I mentioned Intel's desired secrecy around die sizes and transistor counts for the majority of the Ivy Bridge lineup in our 3470 review from this morning. While I can't count individual transistors in the Core i7-3517U that was in ASUS' Zenbook Prime UX21A we reviewed a week ago, I can measure its exposed die. 

Mobile CPUs rarely feature integrated heatspreaders, giving us direct access to the back side of the processor die itself. The dual-core die looks very similar to the quad-core die, it's just not as long. Armed with a pair of digital calipers, I can get a good idea of the CPU's die area.

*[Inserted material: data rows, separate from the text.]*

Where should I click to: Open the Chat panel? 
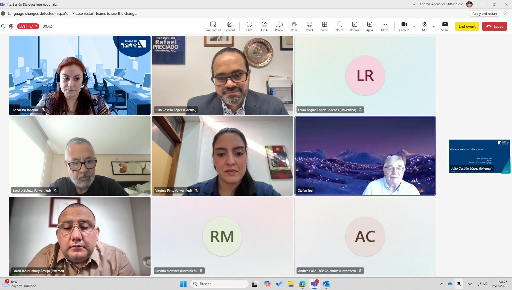tap(249, 26)
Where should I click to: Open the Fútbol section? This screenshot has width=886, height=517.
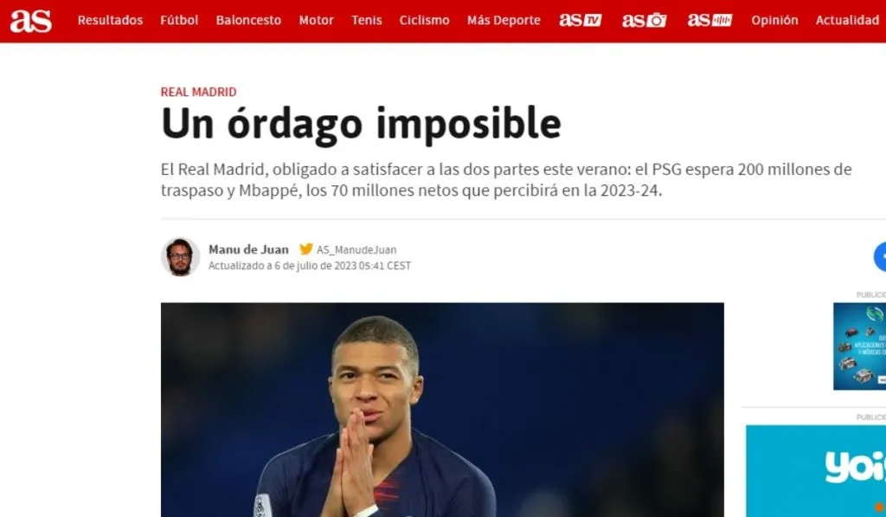point(179,21)
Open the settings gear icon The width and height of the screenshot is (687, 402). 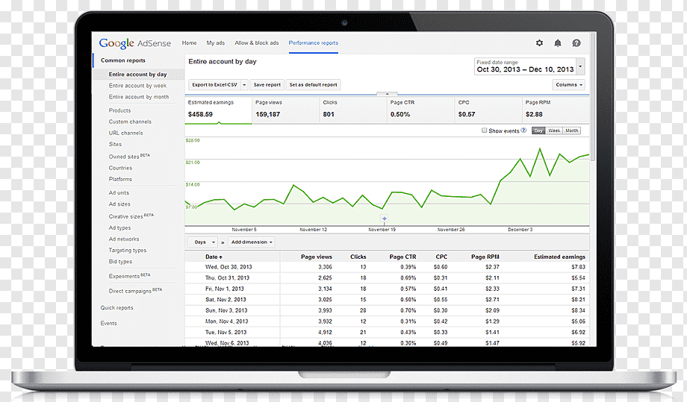(x=539, y=43)
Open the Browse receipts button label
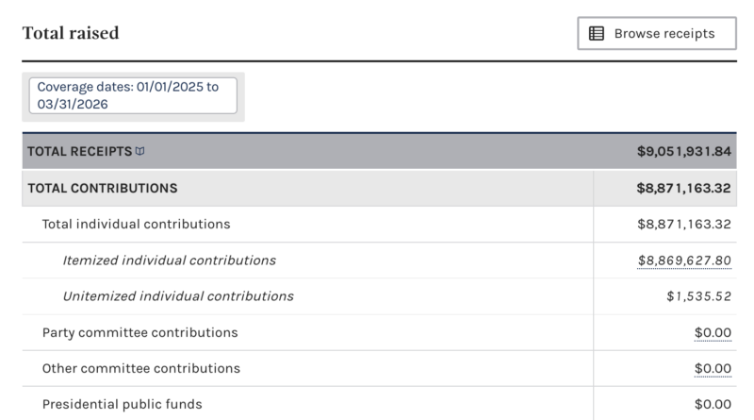Image resolution: width=754 pixels, height=420 pixels. coord(664,34)
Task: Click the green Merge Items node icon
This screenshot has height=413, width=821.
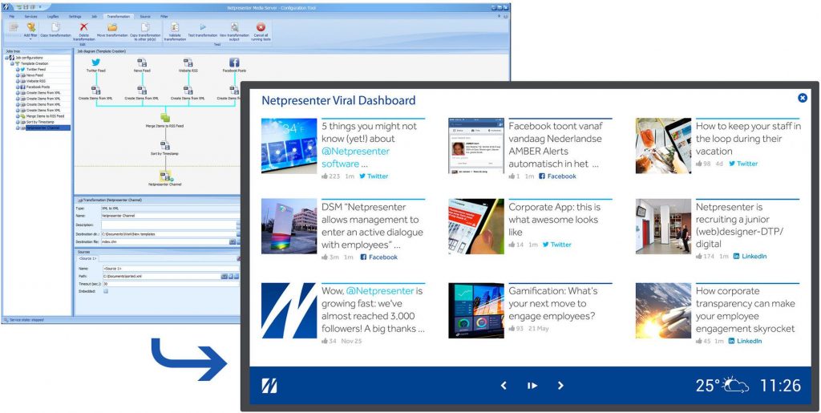Action: 165,118
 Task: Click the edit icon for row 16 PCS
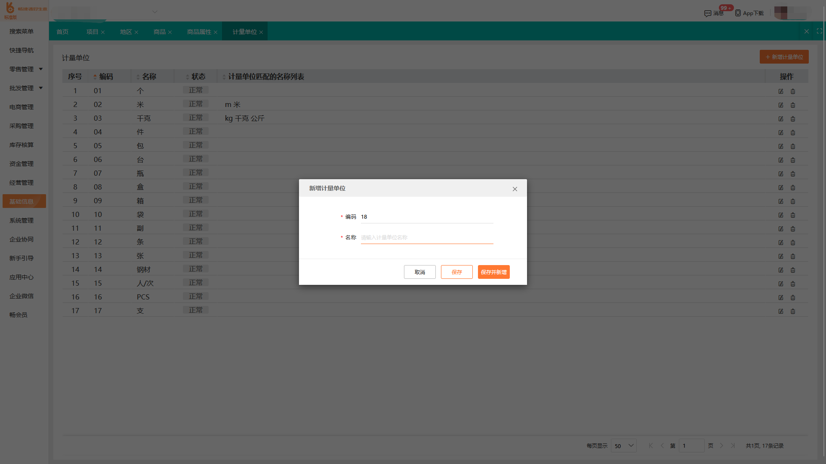click(x=781, y=297)
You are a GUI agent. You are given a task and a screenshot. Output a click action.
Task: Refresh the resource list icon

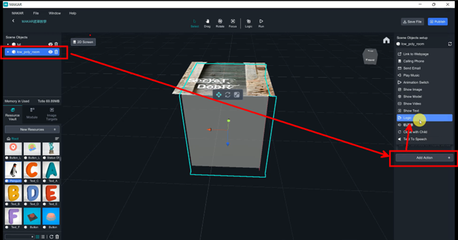[52, 237]
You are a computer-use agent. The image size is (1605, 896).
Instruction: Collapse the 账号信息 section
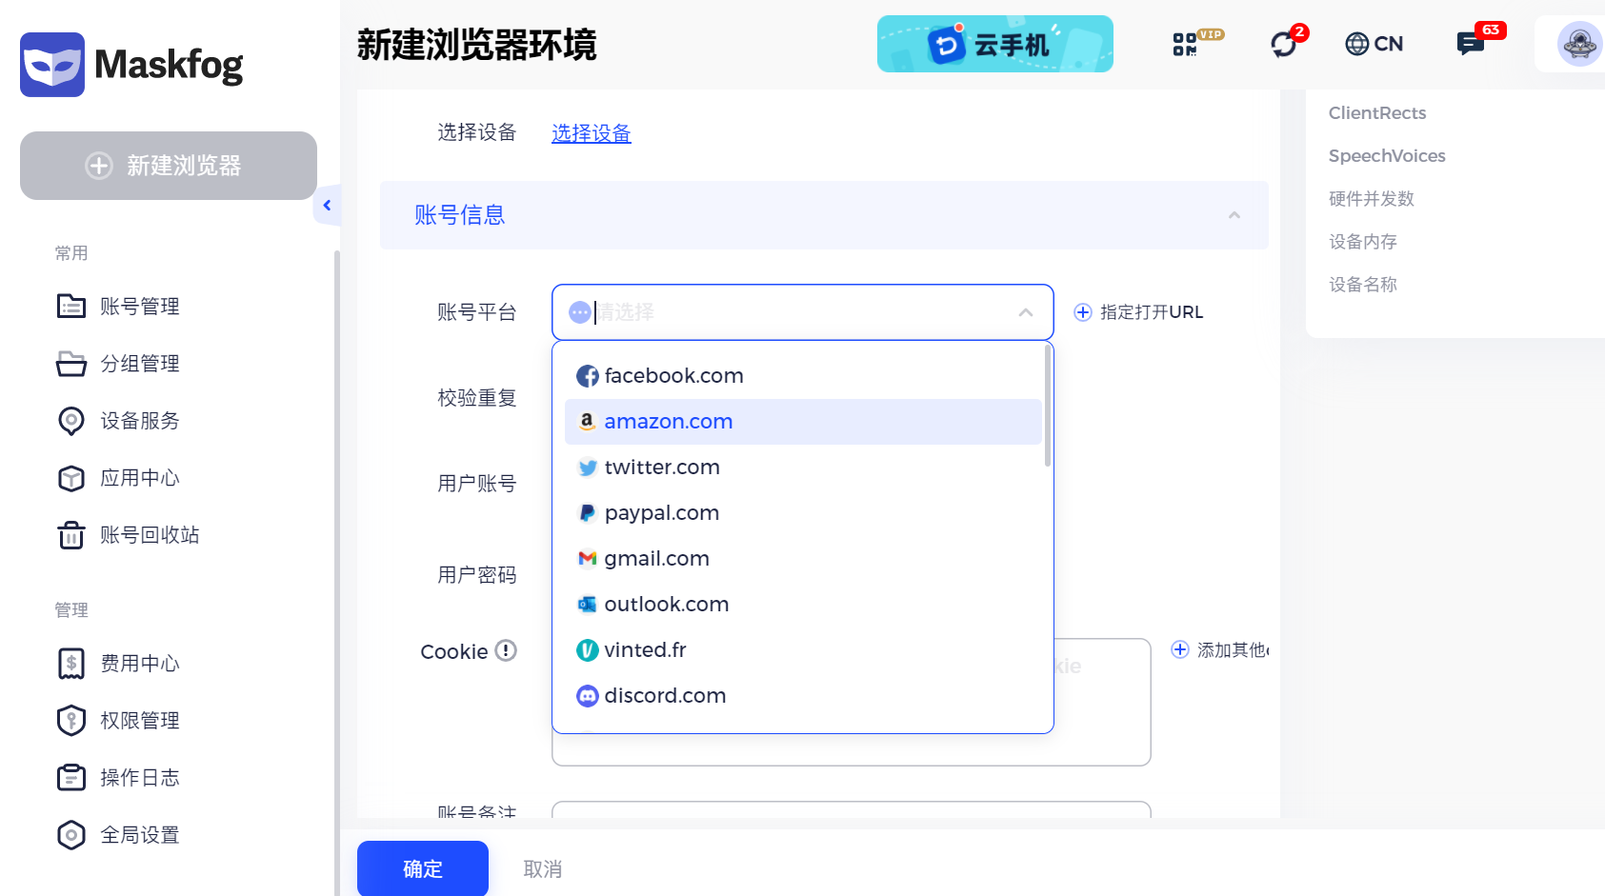(1234, 215)
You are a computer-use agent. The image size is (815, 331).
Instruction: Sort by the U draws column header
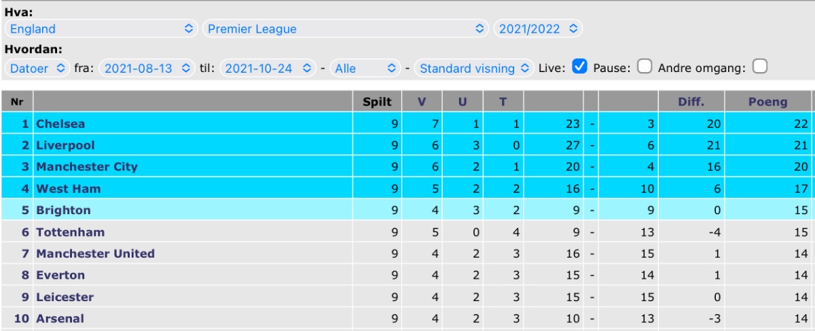point(463,102)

The die measures approximately 14.7mm x 8.2mm, covering 120.54mm^2 of area. That's roughly 75% of the die area of the quad-core/GT2 Ivy Bridge part:

CPU Specification Comparison
CPU Manufacturing Process CPU Cores Transistor Count Die Size
Apple A5R2 32nm LP 2 ?? 69mm2
Apple A5X 45nm LP 2 ?? 163mm2
AMD Bulldozer 8C 32nm 8 1.2B 315mm2
Intel Ivy Bridge 2C (GT2) 22nm 2 ?? 121mm2
Intel Ivy Bridge 4C (GT2) 22nm 4 1.4B 160mm2
Intel Sandy Bridge E (6C) 32nm 6 2.27B 435mm2
Intel Sandy Bridge E (4C) 32nm 4 1.27B 294mm2
Intel Sandy Bridge 4C 32nm 4 1.16B 216mm2
Intel Lynnfield 4C 45nm 4 774M 296mm2
Intel Sandy Bridge 2C (GT1) 32nm 2 504M 131mm2
Intel Sandy Bridge 2C (GT2) 32nm 2 624M 149mm2

I included the two Apple SoCs to put Intel's 2C/GT2 die size in perspective. It's entirely possible to build very high performance smartphone/tablet class silicon given a modern enough manufacturing process. While I doubt we'll see anything this class in an iPad anytime soon, when we get to Broadwell (14nm Haswell shrink) the tablet market will be very interesting indeed. Haswell is expected to narrow the idle power consumption gap that separates ARM and big x86 silicon, while increasing die size at the high end. Broadwell will bring die area back in check with a move to 14nm.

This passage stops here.